Visualmente la historia es impactante. Rodada con estilo documental. Áspero. Difícil de ver. Y no es menos sugerente la propuesta de filmar un musical dramático, deprimente, gris, muy triste, aunque con leves toques de esperanza. La protagonista adora los musicales. Sólo necesita escuchar los ruidos cotidianos para fabular en su mente coreografías. Hasta en las situaciones más espantosas. Las más inverosímiles para el espectador. Toda ocasión es buena para escapar a la fea realidad con la música y el baile, aunque sea mentalmente, aunque todo fuera se derrumbe. La música aquí no es un añadido al filme, sino que forma parte de su narrativa. Es un eje central. 
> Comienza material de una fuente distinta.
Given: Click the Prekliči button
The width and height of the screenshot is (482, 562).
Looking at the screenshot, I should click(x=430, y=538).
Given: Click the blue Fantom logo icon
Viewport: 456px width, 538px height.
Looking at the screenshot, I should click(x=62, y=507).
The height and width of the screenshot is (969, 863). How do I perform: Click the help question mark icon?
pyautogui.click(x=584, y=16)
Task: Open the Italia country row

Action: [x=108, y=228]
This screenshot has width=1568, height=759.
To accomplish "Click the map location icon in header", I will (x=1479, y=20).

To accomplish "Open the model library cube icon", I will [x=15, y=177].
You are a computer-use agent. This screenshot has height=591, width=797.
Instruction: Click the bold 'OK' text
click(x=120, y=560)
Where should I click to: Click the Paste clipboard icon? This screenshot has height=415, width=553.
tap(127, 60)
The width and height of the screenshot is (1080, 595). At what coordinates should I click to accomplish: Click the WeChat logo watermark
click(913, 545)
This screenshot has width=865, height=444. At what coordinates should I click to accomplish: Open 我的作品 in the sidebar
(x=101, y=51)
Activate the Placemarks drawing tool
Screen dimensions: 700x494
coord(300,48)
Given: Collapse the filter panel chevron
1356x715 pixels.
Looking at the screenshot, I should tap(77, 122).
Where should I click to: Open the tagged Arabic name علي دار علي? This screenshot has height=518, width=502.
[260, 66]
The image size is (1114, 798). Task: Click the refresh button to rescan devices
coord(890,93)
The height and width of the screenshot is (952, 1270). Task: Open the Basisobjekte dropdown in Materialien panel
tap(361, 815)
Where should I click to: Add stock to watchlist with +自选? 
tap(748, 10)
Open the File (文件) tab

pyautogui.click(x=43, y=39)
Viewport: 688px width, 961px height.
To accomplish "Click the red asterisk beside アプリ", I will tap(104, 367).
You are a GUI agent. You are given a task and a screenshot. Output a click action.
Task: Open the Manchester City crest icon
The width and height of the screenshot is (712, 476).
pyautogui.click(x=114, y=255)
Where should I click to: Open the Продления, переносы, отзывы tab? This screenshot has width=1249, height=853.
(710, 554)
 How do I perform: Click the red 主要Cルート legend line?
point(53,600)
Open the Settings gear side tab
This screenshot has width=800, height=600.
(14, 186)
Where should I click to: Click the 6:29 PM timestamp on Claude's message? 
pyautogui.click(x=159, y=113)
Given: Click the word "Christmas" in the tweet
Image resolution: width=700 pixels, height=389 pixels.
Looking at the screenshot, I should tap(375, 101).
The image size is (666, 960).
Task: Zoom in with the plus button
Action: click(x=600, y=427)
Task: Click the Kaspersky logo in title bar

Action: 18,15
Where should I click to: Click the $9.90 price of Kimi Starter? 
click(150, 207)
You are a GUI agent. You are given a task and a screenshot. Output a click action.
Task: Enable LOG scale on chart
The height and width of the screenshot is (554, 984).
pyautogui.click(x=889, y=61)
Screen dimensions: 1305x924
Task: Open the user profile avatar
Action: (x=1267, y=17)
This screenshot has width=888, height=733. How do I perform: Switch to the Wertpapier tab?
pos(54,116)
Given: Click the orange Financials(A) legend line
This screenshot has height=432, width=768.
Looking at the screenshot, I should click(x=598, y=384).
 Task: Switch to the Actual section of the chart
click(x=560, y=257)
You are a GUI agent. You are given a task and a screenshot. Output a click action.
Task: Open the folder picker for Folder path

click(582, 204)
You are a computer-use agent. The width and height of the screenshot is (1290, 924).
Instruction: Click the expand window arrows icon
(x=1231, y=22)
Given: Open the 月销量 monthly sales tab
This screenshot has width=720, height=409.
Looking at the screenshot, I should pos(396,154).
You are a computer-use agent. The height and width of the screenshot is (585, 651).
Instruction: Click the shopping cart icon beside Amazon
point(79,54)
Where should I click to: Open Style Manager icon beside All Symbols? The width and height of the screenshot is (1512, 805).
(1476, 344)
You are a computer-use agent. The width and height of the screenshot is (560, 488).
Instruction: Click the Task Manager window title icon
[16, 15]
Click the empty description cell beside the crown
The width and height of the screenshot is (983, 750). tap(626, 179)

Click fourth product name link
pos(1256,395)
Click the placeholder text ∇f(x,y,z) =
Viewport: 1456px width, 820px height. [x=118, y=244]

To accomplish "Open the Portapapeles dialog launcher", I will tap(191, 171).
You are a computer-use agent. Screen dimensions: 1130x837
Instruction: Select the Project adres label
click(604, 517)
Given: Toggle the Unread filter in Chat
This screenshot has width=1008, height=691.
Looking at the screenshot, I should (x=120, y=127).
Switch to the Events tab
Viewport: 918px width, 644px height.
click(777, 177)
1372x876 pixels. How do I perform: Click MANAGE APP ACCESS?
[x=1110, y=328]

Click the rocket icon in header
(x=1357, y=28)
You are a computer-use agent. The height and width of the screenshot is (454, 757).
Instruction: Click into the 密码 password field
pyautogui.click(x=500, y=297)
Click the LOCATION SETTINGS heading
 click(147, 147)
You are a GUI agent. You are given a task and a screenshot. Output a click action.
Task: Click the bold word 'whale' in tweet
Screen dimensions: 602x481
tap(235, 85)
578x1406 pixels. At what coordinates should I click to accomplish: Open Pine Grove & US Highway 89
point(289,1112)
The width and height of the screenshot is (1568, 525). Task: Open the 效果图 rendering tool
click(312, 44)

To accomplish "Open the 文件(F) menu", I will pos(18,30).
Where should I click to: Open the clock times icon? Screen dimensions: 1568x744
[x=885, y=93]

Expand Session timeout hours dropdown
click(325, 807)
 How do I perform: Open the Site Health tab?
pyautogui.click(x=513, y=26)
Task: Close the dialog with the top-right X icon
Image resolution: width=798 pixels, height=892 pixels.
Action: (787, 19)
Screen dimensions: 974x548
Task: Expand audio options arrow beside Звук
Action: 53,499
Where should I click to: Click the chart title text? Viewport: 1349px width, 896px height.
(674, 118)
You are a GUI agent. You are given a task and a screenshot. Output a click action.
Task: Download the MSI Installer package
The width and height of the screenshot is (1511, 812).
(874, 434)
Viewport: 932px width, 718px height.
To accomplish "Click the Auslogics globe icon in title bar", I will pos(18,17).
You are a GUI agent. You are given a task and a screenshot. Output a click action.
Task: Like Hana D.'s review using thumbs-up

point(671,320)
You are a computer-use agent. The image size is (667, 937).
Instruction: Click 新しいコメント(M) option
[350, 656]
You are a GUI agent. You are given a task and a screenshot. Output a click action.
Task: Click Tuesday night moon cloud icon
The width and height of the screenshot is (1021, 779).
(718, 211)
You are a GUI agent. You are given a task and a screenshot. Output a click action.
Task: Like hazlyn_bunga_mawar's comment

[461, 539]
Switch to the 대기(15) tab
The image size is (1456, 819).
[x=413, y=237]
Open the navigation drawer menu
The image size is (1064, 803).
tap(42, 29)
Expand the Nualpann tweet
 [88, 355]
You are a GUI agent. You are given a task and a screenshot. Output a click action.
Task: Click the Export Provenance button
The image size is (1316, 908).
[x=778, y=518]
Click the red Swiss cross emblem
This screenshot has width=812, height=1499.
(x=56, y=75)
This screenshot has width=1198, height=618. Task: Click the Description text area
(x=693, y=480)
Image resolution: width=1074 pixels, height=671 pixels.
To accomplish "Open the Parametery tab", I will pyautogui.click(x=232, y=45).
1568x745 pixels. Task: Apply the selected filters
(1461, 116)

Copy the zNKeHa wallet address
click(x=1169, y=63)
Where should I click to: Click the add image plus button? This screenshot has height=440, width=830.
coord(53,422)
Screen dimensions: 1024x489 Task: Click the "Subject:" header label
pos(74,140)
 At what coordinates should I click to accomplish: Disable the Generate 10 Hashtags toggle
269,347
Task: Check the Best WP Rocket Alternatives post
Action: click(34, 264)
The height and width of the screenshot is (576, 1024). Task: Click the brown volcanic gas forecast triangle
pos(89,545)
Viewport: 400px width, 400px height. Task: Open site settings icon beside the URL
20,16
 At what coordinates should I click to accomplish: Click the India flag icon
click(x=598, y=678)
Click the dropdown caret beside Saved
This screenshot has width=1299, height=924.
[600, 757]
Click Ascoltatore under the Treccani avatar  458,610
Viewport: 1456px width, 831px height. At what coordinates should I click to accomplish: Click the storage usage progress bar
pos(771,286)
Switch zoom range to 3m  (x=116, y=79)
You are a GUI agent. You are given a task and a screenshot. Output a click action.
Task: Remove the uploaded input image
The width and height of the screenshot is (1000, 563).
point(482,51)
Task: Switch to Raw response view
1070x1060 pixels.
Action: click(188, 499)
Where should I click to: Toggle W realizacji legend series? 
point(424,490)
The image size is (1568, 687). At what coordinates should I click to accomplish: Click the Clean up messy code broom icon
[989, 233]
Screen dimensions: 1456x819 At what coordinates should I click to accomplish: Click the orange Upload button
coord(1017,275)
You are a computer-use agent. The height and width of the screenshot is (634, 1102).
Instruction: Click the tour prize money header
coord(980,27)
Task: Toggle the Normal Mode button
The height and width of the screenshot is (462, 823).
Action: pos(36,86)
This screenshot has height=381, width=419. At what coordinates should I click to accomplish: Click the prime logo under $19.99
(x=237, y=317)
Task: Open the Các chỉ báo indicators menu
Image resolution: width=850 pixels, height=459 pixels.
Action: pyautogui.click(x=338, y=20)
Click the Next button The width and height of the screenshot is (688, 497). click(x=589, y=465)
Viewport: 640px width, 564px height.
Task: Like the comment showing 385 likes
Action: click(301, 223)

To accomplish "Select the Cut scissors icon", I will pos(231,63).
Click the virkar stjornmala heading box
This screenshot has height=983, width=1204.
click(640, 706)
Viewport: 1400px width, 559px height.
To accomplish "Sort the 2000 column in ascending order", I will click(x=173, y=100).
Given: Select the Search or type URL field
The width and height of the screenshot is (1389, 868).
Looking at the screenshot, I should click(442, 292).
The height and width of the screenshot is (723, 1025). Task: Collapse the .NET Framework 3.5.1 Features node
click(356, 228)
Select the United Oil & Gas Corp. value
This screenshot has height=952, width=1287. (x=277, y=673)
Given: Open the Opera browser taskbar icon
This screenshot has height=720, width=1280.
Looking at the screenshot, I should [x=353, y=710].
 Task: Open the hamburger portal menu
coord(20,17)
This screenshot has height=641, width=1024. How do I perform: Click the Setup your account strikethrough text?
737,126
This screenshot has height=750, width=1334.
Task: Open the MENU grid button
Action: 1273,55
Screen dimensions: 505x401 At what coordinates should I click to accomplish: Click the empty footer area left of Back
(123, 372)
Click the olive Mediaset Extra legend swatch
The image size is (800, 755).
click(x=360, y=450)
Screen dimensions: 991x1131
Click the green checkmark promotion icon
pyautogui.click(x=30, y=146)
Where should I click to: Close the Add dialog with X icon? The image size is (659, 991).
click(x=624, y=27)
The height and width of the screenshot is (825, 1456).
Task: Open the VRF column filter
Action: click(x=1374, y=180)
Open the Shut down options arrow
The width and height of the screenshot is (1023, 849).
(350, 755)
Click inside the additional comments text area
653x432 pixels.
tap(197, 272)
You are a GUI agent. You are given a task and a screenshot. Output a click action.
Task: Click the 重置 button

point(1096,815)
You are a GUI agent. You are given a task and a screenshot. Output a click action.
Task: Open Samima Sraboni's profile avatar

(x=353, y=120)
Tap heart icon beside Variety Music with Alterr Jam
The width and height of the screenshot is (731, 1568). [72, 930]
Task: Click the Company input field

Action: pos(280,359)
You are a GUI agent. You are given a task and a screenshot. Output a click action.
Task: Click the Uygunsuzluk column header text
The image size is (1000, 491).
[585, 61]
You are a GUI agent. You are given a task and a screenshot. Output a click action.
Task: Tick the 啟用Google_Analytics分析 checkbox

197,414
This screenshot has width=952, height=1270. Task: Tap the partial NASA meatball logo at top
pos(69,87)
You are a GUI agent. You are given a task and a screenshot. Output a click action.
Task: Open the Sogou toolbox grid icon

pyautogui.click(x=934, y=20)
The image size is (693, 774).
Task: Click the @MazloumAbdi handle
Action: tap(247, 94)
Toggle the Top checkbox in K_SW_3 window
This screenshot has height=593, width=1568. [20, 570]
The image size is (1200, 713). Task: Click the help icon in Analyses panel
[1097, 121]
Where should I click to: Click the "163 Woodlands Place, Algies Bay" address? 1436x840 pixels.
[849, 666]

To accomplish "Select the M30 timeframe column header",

Y, sí, me atrae la original forma en la que está rodada la cinta. Y también esa vía de escape que Selma, la protagonista, adopta para evadirse de su gris y triste existencia. Incluso aprecio su afán por ironizar sobre el género del musical, al modo de Cervantes con las novelas de caballerías. Pero durante las dos horas que dura el filme no me veo implicado emocionalmente en la historia narrada, sino asistiendo a un artefacto. Original, atrevido, rompedor, sugerente. Sí. Pero sólo un artefacto. No veo una historia dolorosa ni unos personajes de carne y hueso. Asisto sólo al experimento de un creador osado. En el teatro, el espectador no conecta con la obra (al menos no yo) si ve a un actor dando vida a este o aquel personaje, sino sólo si ve al personaje en sí mismo. Si el intérprete se convierte en el personaje. De lo contrario, uno está valorando más lo bien que actúa esta o aquella estrella, pero no la historia. Debe ser más grande la historia, más importante, siempre, que sus protagonistas o creadores para que esta te conmueva de verdad. 

En cine ocurre lo mismo. Para que esta cinta, y cualquiera, se considere brillante, pienso, al menos para que me remueva y me permita entrar en la historia, debe ser verosímil. Debo sentir que, en efecto, presencio una historia desgarradora de una madre coraje capaz de todo para salvar a su hijo de la ceguera en la que ella está cayendo. Pero lo que veo es a una cantante excéntrica en modo artista multidisciplinar jugando a las órdenes de un director peculiar, extravagante, diferente. Y analizo el experimento visual. Y lo valoro. Y me impacta. Pero no me llega. Llegados hasta aquí, como con ciertas obras de Arco, no tengo la menor intención de ser yo el acertado y los deslumbrados por esas creaciones, los equivocados. Probablemente no sea capaz de apreciar tal explosión de talento y genialidad. Doy fe, de hecho, de las lágrimas de quienes me acompañaban viendo esta película. Yo sólo en contadas ocasiones me involucro en la cinta escapando al artificio, algo a lo que no ayudan los números musicales. El final, no se puede negar, es impactante. Un golpe seco al estómago del espectador. El arte es transgresión, impacto y originalidad. No negaré que esta cinta tiene mucho de eso, aunque no la pueda considerar (creo, seguiré pensándolo) la obra maestra que  es para la crítica y muchos otros amantes del cine.